Further, SAB noted in its review of the draft modeling guidance that the vision of the Regulatory Environmental Modeling (REM) program, which drafted the guidance, is "not matched by a commensurate, and steady, allocation of resources on the part of the Agency. It is therefore recommended that the Agency provide a meaningful commitment of resources to the REM initiative."

An EPA spokeswoman says in a statement that the agency "has taken the . . . guidelines very seriously and has put in the resources necessary to meet the spirit of the guidelines." The EPA Office of Research & Development "is funding the coordination expenses (i.e. seminars, workshops, and the centralized knowledge base)," the statement says without providing financial or other details.

The new guidance, when it is drafted, will be significant because "it articulates what we think of model evaluation vetting at EPA," the agency source says, predicting that it "will permeate throughout the agency." What is most important about the guidance is to have "an idea of what to do in evaluating models" that everyone can refer to, the source says.

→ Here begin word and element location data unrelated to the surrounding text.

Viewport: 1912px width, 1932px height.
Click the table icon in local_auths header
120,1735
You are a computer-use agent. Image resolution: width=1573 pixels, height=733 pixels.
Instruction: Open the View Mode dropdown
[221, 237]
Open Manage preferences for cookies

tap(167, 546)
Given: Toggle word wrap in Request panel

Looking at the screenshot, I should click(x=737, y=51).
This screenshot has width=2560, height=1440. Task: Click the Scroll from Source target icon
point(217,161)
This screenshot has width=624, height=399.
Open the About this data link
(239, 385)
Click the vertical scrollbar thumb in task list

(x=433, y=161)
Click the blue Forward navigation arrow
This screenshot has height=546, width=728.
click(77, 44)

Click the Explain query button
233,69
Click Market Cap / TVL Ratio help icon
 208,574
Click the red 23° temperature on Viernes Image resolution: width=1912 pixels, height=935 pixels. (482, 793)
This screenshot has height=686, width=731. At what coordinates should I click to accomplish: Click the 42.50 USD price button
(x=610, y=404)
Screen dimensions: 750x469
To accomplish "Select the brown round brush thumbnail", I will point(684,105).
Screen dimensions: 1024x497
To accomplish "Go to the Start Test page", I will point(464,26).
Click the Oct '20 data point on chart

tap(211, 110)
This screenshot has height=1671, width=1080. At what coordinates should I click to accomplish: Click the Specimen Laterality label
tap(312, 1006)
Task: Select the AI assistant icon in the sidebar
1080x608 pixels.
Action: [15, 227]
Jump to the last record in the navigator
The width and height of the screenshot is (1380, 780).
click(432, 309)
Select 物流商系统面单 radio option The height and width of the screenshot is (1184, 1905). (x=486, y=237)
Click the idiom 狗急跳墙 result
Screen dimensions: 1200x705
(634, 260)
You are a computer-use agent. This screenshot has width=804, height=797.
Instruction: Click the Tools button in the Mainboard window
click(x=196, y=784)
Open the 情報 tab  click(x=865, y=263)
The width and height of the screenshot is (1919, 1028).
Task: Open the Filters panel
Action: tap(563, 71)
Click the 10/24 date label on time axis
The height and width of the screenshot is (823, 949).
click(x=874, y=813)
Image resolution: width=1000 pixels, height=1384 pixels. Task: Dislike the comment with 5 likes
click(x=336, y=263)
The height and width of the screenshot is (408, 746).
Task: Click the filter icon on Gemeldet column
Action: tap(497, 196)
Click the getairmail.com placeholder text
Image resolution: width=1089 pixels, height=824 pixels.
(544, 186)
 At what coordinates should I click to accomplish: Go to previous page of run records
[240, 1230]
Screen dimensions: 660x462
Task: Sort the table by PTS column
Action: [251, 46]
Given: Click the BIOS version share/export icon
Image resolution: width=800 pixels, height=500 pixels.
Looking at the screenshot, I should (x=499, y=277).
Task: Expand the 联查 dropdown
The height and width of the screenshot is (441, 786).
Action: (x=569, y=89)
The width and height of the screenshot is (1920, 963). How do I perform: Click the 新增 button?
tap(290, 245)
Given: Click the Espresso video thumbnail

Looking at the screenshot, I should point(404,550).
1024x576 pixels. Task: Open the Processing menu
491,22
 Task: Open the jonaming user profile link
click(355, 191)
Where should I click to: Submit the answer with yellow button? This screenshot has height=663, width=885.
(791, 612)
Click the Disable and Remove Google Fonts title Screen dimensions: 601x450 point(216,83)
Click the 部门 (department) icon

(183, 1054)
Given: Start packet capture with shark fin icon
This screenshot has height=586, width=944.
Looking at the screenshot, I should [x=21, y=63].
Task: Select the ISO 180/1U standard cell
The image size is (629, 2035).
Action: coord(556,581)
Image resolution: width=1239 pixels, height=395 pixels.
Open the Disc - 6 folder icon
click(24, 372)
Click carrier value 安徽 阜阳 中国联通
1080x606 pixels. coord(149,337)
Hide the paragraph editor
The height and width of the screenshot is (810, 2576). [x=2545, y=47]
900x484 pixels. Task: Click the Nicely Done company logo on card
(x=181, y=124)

The guidance will seek to describe how the principles of sound science should be addressed in vetting the use of models; to encourage peer review of a proposed model along with a data set to test its validity; and to examine how models meet the objectives and standards of quality assurance staff at EPA. Among the most important issues in the science of modeling is deciding which model could not only give plausible results but could best describe the real-world conditions researchers are attempting to understand, the source says. "You can come up with four plausible models," the source says, but it is important to decide "which one should you choose."

The source could not say when a new draft of the guidance would be available.
Meanwhile, NAS is also preparing to release a separate report on what a future system for conducting toxicological testing should look like. The report -- due to be released in the middle of June, according to an NAS source -- will seek to answer several questions EPA charged the committee with addressing in April 2004, including the benefits potentially arising from new testing technologies, the challenges to achieving them, and approaches and incentives that might be used to address the challenges.

The report will hopefully lay out a new testing system to replace the paradigm laid out in the 1980s for examining the toxicity of pesticides and the risks of industrial chemicals regulated under the Toxic Substances Control Act, the second agency source says. That system was created before many recent advances in data collection and analysis had been made, the source says, adding that the upcoming report will seek to lay out NAS' "vision" for an up-to-date way to take advantage of that progress.

Such questions are "very important to the pesticide program," for instance, because of the number of substances to be tested and regulated and because of the cost of doing expensive animal tests, the source says. "We shouldn't be asking for animal studies we don't need. The 1980s paradigm was good for that time, but we can design something better."

Among the newer tools likely to be discussed in the report are so-called quantitative structure activity relationship models, which can relate a chemical's biological activity, including its carcinogenicity, to its structural components, according to EPA's Web site. Such techniques are being increasingly used to identify chemicals and other substances most likely to be harmful to human health to narrow the field of potential subjects for more extensive tests, the source says.

An EPA spokeswoman did not respond to a request for comment on the report.